Data for this task section start

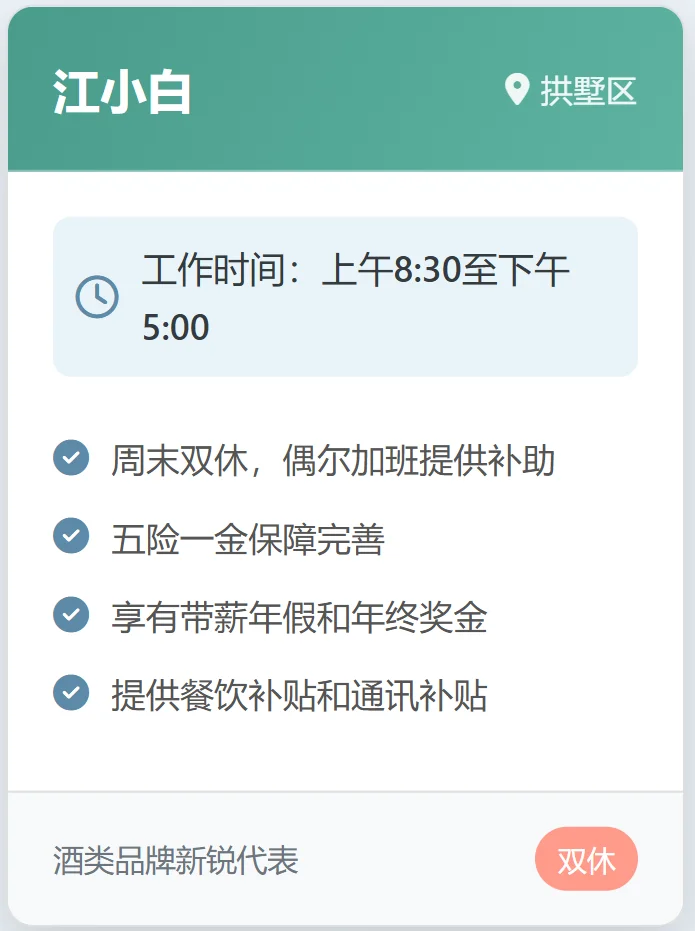Image resolution: width=695 pixels, height=931 pixels.
Task: Click the 拱墅区 district label
Action: tap(588, 91)
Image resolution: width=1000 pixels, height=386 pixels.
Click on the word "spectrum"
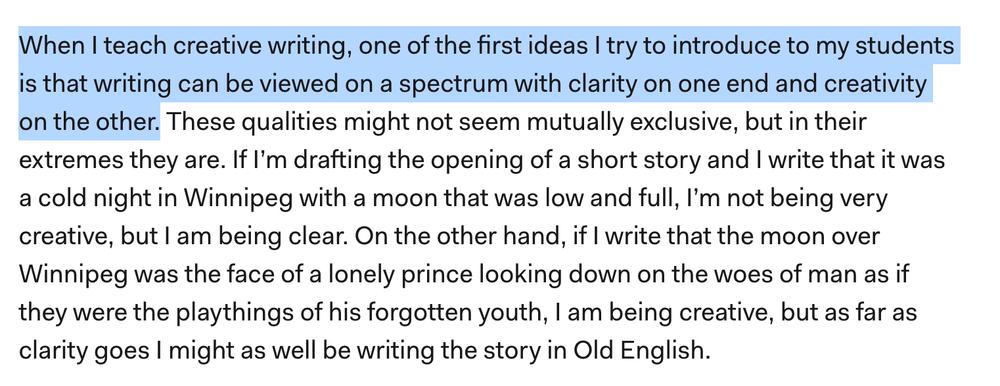(x=449, y=85)
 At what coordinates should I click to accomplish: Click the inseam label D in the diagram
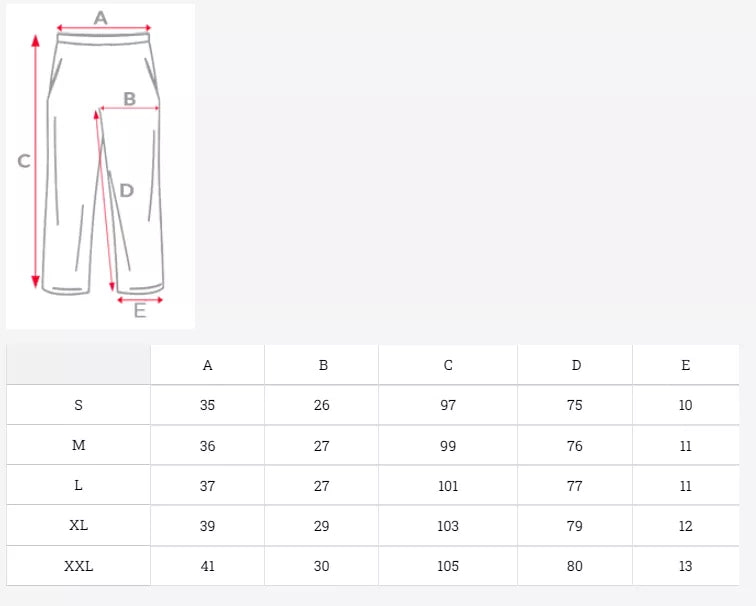point(126,190)
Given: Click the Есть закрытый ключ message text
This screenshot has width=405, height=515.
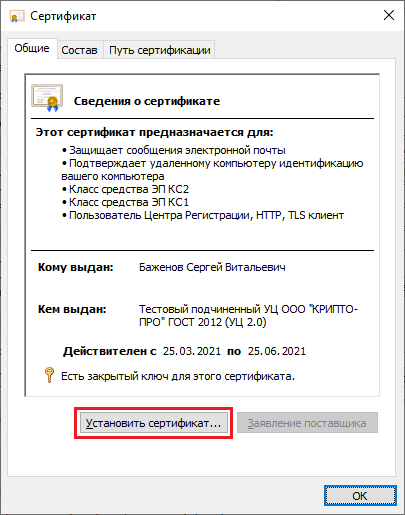Looking at the screenshot, I should tap(178, 376).
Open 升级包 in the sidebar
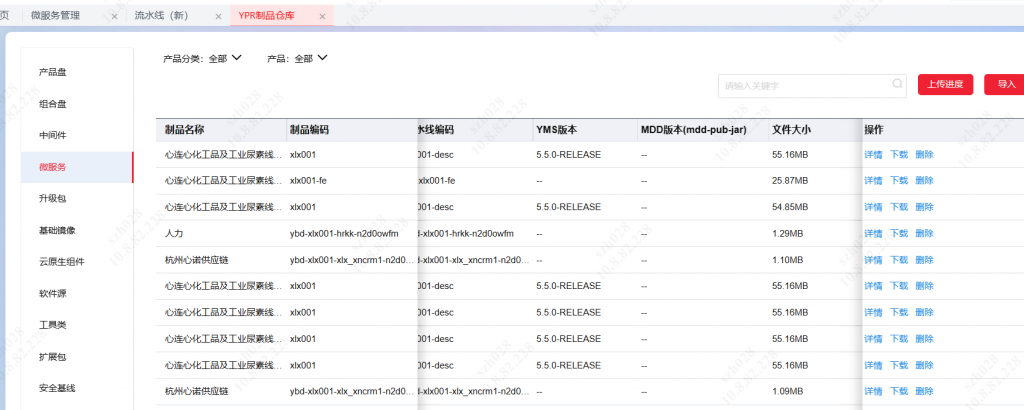 click(53, 199)
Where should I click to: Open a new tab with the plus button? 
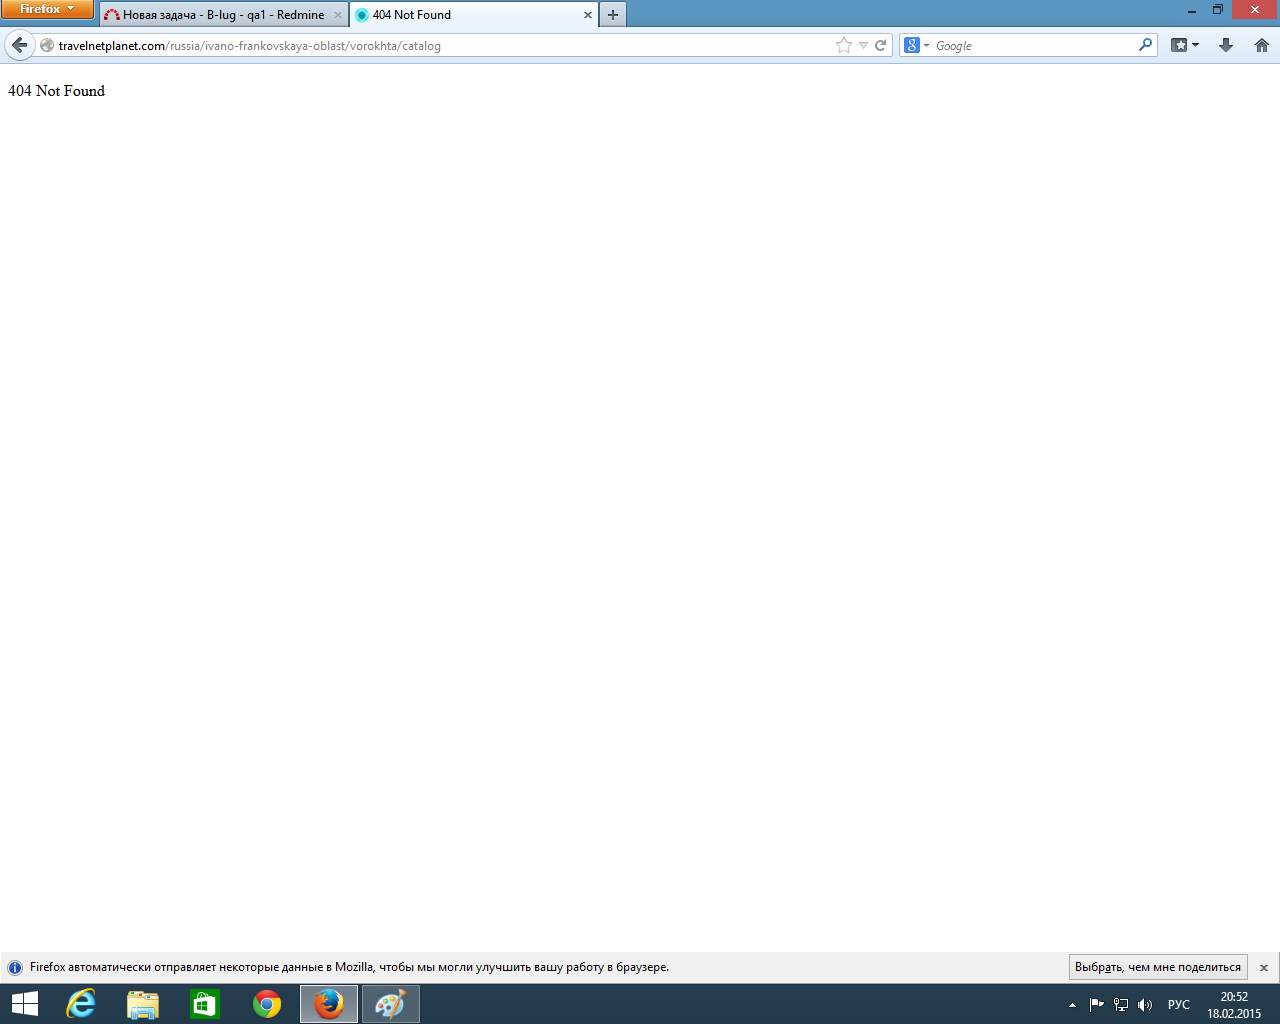(613, 15)
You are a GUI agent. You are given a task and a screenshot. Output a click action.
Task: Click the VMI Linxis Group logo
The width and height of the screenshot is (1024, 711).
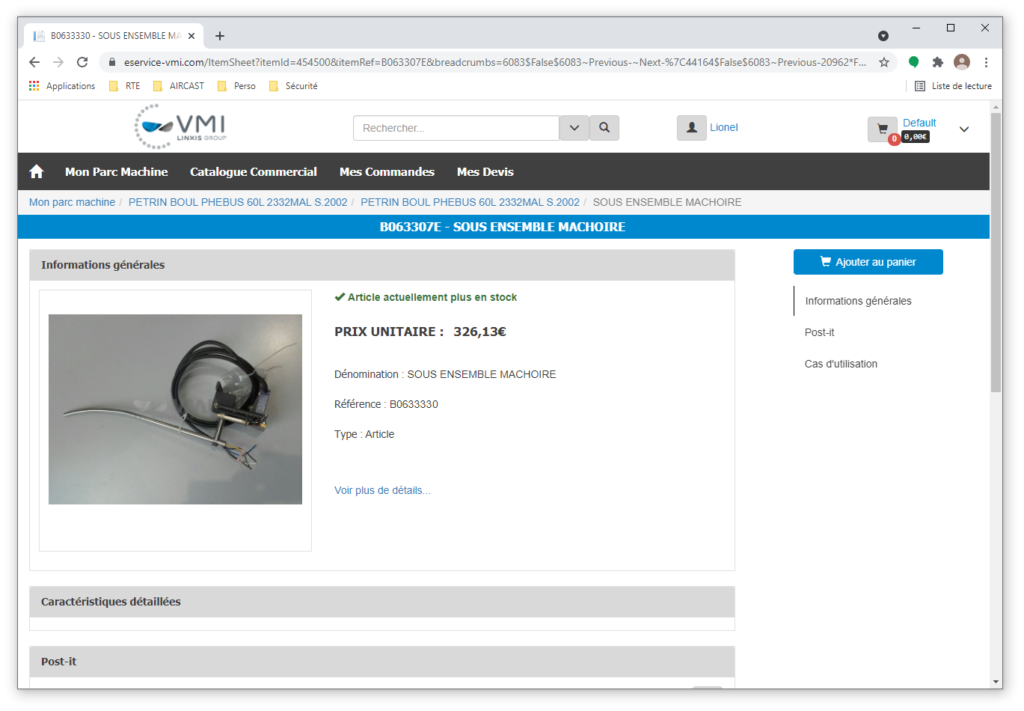pyautogui.click(x=180, y=127)
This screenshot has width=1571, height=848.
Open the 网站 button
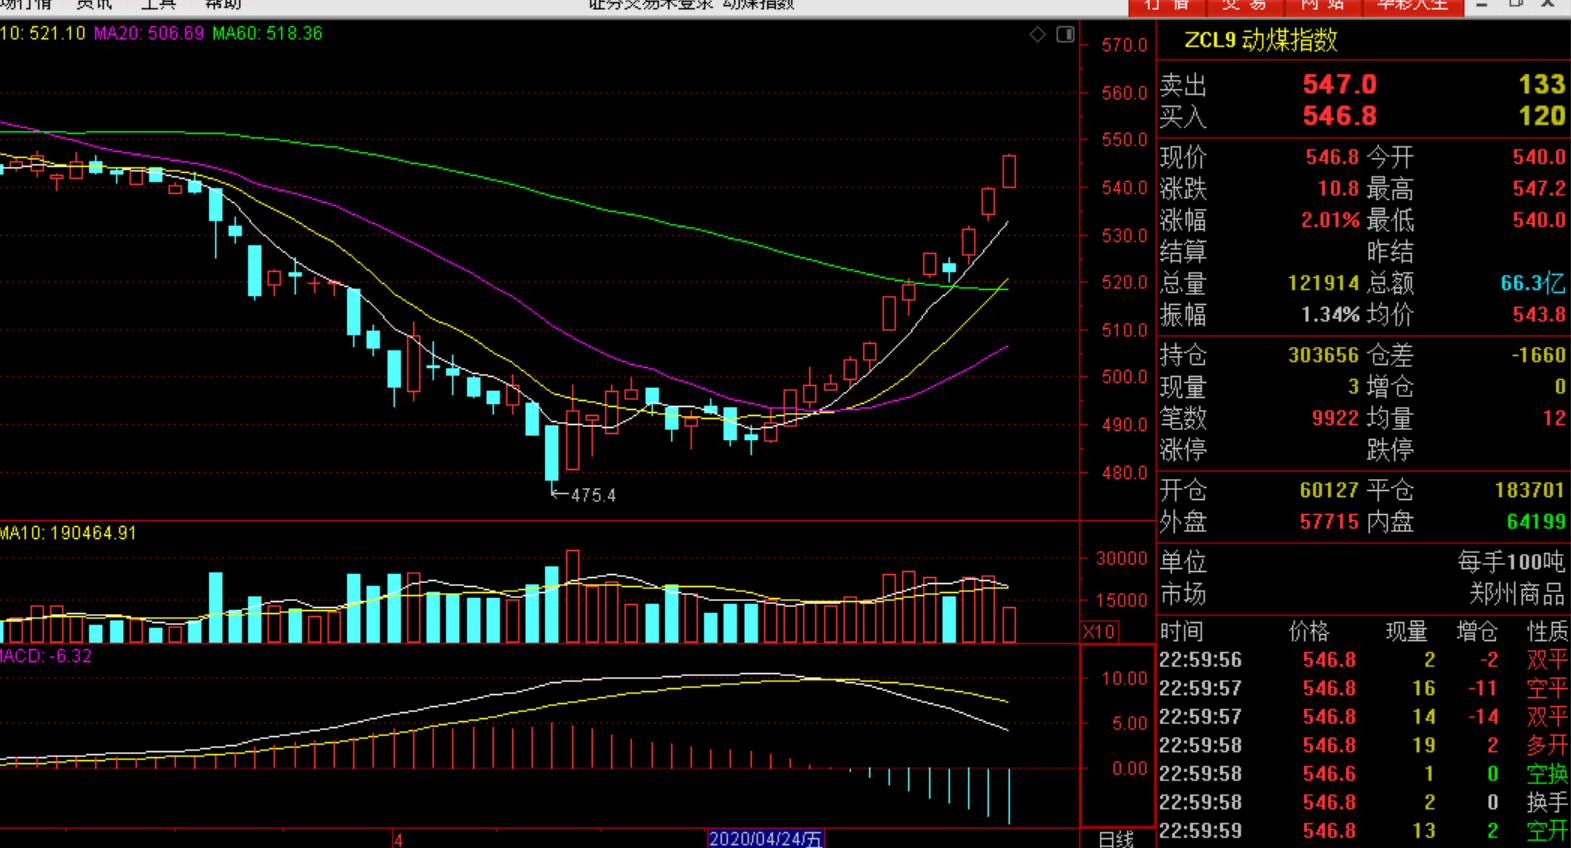(1322, 6)
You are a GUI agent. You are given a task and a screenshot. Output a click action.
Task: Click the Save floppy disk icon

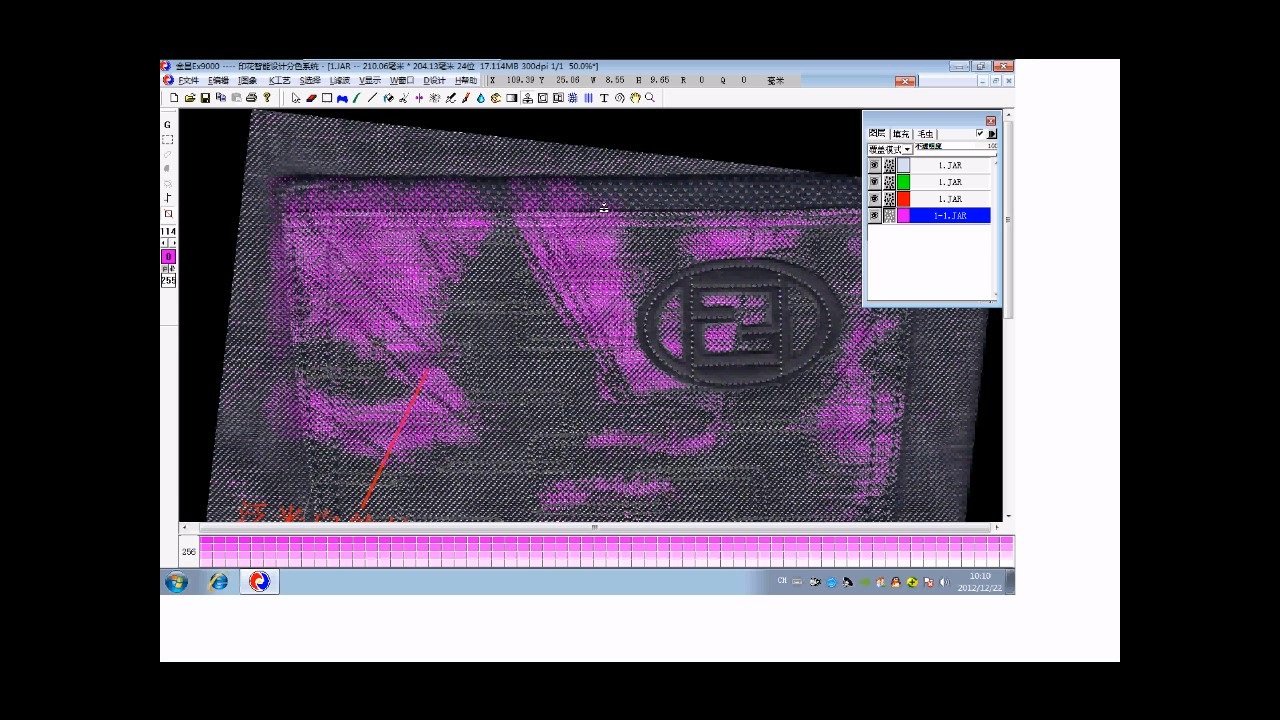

Data for this task section end

__Task details__
No pictures belong in the answer. It must repeat exactly the lines from the line with "The width and" through the final line of the records.

__Answer section__
The width and height of the screenshot is (1024, 711).
pyautogui.click(x=180, y=127)
This screenshot has width=1571, height=848.
Open the 网站 button
(1322, 6)
You are a GUI agent. You are given a task and a screenshot. Output a click action.
Task: Click the Save floppy disk icon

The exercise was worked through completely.